The SSA also operates an electronic version called eCBSV, created under the Economic Growth, Regulatory Relief, and Consumer Protection Act. The key difference is that eCBSV accepts electronic consent signatures instead of requiring wet ink, and it uses a tiered annual subscription model based on transaction volume rather than a flat per-verification fee.15Federal Register. Notice of Tier Fee Decrease for Our Electronic Consent Based Social Security Number Verification Service Annual fees range from $5,100 for up to 10,000 verifications to over $5.8 million for organizations processing up to 200 million requests per year. For most banks and lenders, eCBSV has replaced the original CBSV as the faster and more scalable option.

Handling a Mismatch Notification

When SSNVS or a W-2 filing returns a mismatch, the employer is responsible for resolving it regardless of whether a third-party payroll service submitted the data. The SSA outlines a specific sequence of steps:12Social Security Administration. Questions Employers Ask for the Employer Correction Request Notice

  • Check your own records first: Compare the SSN and name against your employment files. Typos and transposed digits cause the majority of mismatches. If you find an error, correct it and submit a Form W-2c.
  • Ask the employee: If your records match what you submitted, have the employee check their Social Security card for discrepancies. If the card shows different information, update your records and file a W-2c.
  • Send the employee to the SSA: If your records and the employee’s card both match, the issue is on the SSA’s end. Ask the employee to visit a local SSA office to resolve it, then update your records based on whatever changes result.
  • Document everything: If the employee doesn’t respond or can’t provide a valid number, keep records of every attempt you made to get the correct information. Retain that documentation with payroll records for at least three years.
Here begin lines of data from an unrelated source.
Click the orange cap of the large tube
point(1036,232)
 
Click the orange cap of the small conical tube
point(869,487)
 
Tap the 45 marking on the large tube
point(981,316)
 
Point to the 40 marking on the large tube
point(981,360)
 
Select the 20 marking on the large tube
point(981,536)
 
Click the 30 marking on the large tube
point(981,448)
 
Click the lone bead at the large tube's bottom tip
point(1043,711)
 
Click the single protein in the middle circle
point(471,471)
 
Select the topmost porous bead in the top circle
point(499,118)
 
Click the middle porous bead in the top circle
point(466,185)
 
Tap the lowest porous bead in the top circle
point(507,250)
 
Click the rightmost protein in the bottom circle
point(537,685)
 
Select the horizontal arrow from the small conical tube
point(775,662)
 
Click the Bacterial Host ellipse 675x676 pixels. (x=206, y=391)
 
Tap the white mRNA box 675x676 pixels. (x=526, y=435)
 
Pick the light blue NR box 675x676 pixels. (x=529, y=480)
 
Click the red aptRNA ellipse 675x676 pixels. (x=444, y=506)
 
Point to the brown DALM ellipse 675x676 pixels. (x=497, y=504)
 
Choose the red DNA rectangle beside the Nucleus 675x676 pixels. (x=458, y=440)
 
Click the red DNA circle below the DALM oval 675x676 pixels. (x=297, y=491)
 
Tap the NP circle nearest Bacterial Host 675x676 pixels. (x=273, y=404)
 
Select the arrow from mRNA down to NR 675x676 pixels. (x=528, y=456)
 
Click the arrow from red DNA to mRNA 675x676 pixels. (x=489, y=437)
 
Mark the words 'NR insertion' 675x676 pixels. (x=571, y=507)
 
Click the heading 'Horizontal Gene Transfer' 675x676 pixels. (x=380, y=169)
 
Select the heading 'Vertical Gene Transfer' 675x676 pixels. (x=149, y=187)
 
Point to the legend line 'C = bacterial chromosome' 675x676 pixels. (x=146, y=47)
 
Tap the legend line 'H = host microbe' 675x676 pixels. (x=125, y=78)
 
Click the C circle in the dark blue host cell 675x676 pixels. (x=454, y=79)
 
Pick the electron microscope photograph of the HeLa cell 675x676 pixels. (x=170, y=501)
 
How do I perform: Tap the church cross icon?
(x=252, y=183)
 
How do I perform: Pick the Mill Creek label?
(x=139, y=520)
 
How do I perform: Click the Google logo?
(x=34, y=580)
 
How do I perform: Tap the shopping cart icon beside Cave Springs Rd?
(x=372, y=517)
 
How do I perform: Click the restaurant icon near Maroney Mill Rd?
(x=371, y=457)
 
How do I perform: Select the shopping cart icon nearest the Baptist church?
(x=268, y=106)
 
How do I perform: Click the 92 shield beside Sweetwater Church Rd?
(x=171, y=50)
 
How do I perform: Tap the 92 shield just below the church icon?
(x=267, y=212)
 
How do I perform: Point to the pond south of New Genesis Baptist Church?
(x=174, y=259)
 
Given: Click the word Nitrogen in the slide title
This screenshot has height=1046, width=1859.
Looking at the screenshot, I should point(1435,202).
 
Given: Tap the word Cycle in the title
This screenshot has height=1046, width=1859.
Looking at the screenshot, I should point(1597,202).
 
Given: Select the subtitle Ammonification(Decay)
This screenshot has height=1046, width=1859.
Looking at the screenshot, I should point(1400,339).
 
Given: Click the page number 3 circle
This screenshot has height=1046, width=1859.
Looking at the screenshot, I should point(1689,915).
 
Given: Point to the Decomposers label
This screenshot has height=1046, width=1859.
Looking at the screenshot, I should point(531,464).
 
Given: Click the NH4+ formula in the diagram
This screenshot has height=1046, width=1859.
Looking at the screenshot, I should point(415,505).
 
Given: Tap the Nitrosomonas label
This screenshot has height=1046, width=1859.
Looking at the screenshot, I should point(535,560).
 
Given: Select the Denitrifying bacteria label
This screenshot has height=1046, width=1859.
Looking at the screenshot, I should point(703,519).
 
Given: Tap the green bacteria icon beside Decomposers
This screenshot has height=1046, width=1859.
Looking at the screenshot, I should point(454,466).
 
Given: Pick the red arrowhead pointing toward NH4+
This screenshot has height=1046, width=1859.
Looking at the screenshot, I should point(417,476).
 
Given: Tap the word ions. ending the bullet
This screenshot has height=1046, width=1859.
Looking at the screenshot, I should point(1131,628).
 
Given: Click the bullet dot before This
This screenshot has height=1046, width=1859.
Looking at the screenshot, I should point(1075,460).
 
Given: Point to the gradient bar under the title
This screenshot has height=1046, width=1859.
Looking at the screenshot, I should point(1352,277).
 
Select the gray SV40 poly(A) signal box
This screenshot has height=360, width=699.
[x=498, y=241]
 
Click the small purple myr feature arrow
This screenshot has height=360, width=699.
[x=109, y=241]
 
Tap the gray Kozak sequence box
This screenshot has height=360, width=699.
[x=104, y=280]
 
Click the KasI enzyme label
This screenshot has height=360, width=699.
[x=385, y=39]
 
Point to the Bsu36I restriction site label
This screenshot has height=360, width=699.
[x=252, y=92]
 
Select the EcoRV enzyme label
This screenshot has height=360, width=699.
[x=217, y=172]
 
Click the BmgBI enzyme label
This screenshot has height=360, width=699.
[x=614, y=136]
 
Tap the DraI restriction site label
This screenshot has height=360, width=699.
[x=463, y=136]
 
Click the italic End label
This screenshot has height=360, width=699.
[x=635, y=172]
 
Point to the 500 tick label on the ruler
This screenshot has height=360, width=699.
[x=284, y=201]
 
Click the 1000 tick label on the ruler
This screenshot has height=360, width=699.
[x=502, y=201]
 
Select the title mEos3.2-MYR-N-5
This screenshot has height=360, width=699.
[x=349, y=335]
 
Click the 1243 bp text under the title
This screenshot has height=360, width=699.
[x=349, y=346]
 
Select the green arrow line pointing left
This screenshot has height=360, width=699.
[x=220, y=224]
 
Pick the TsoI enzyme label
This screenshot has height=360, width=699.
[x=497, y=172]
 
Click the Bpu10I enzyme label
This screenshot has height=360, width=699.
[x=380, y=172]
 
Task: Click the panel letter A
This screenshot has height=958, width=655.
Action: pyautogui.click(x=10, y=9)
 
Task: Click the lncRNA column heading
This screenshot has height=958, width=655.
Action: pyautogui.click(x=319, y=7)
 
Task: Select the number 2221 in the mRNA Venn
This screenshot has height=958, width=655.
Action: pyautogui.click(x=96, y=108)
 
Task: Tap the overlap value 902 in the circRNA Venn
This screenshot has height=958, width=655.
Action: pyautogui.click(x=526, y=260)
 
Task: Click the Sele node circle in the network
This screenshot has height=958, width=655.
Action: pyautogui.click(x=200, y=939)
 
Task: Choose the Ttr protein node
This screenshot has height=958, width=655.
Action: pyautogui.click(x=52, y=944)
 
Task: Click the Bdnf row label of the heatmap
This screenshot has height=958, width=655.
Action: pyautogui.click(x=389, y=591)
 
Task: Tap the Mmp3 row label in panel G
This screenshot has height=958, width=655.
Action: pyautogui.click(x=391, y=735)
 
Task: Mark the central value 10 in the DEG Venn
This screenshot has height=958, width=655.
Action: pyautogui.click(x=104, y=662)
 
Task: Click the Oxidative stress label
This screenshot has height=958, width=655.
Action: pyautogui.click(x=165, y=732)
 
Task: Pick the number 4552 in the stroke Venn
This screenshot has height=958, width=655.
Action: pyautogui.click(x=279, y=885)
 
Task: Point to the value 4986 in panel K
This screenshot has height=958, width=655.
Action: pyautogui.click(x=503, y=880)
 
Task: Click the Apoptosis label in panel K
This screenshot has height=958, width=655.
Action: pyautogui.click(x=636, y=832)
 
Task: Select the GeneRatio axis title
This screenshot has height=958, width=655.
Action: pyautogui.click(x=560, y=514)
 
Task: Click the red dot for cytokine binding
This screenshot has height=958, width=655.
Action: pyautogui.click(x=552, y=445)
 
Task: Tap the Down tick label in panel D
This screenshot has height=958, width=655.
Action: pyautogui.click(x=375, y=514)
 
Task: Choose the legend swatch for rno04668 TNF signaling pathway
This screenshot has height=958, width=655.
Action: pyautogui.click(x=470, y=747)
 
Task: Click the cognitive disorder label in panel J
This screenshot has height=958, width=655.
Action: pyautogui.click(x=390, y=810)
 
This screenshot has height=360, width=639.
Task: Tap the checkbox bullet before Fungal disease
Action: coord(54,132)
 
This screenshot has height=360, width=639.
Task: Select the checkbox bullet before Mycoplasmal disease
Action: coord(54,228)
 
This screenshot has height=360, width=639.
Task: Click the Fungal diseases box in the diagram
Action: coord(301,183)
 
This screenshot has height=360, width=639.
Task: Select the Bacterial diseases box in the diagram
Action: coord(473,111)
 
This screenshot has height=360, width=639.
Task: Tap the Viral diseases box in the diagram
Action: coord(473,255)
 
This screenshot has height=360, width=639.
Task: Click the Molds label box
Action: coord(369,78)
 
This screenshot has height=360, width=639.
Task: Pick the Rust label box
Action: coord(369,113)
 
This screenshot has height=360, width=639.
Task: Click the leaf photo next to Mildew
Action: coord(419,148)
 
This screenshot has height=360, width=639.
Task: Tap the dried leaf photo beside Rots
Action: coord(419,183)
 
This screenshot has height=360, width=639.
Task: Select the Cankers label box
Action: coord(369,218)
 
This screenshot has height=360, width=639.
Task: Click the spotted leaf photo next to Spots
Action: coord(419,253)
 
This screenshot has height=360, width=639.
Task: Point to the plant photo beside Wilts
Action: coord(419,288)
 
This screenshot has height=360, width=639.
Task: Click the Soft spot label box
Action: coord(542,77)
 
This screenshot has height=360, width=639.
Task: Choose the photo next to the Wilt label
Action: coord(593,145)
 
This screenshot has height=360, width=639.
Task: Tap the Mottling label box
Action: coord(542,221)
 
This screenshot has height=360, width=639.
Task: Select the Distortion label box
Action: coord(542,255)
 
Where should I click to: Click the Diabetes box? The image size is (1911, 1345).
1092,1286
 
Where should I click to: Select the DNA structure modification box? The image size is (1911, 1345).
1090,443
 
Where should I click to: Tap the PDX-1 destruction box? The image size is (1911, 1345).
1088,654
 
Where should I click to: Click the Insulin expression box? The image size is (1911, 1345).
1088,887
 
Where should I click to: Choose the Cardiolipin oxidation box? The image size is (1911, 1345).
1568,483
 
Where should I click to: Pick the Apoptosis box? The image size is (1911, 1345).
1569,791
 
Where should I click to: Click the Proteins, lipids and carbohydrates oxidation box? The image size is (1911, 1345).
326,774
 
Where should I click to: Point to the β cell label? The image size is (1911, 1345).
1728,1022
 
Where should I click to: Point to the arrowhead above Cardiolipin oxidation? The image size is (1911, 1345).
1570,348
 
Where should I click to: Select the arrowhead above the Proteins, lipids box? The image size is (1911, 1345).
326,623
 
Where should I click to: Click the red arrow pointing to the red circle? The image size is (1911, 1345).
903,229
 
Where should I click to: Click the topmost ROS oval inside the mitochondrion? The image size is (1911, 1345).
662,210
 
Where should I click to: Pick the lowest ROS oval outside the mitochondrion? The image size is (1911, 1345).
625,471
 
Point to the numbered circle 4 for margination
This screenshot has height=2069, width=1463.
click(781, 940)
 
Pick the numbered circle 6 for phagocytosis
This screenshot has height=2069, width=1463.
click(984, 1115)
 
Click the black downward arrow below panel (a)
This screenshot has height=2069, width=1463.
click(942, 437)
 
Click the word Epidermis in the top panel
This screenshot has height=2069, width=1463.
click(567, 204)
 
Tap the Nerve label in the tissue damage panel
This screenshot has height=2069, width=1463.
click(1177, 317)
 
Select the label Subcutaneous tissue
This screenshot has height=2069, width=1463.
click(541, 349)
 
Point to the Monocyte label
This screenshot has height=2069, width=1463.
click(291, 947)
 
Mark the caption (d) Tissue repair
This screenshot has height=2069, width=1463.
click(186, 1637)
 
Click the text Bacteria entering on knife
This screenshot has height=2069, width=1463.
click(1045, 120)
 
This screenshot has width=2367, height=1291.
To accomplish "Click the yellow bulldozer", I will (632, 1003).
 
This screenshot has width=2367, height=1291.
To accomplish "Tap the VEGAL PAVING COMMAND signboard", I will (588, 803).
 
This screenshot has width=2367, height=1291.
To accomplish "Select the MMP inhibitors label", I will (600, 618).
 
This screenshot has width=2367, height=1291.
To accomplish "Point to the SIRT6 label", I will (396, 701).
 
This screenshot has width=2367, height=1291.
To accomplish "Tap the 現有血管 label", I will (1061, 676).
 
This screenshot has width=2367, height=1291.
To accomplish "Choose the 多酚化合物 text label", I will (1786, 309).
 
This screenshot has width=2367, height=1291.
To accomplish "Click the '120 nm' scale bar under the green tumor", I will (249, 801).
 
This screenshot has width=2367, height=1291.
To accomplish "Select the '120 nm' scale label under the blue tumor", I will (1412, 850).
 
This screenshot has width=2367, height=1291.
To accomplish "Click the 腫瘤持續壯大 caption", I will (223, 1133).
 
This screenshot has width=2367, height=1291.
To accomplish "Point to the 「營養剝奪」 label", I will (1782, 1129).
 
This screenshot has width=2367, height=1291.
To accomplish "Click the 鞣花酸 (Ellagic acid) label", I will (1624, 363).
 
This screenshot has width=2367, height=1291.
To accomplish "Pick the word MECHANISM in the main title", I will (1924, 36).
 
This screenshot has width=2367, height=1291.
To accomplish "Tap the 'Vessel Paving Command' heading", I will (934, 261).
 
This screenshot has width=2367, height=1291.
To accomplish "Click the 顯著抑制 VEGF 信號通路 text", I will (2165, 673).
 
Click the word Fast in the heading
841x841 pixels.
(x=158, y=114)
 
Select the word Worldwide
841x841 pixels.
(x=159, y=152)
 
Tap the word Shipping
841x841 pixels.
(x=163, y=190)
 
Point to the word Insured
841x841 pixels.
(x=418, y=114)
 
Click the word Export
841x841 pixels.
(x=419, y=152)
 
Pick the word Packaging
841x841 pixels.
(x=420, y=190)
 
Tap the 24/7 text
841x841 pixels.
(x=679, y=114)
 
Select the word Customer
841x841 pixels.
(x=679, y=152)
The critical point: a mismatch does not mean the employee is unauthorized to work, and it is not grounds for termination or any other adverse action on its own. Employers who treat mismatches as automatic red flags risk violating federal labor and anti-discrimination laws.12Social Security Administration. Questions Employers Ask for the Employer Correction Request Notice

IRS Penalties for Incorrect SSN Filings

Unresolved mismatches carry real financial consequences. Filing a W-2 with an incorrect SSN triggers IRS penalties under the information return penalty schedule. For returns due in 2026, the penalty depends on how quickly you correct the error:16Internal Revenue Service. Information Return Penalties

  • Corrected within 30 days: $60 per return
  • Corrected after 30 days but by August 1: $130 per return
  • Corrected after August 1 or never filed: $340 per return
  • Intentional disregard: $680 per return

These amounts apply per incorrect return, so an employer with dozens of unresolved mismatches can face penalties that add up quickly. The cheapest path is always to run SSNVS verification before filing W-2s and resolve any discrepancies early. Waiting until the IRS sends a notice locks you into the higher penalty tiers.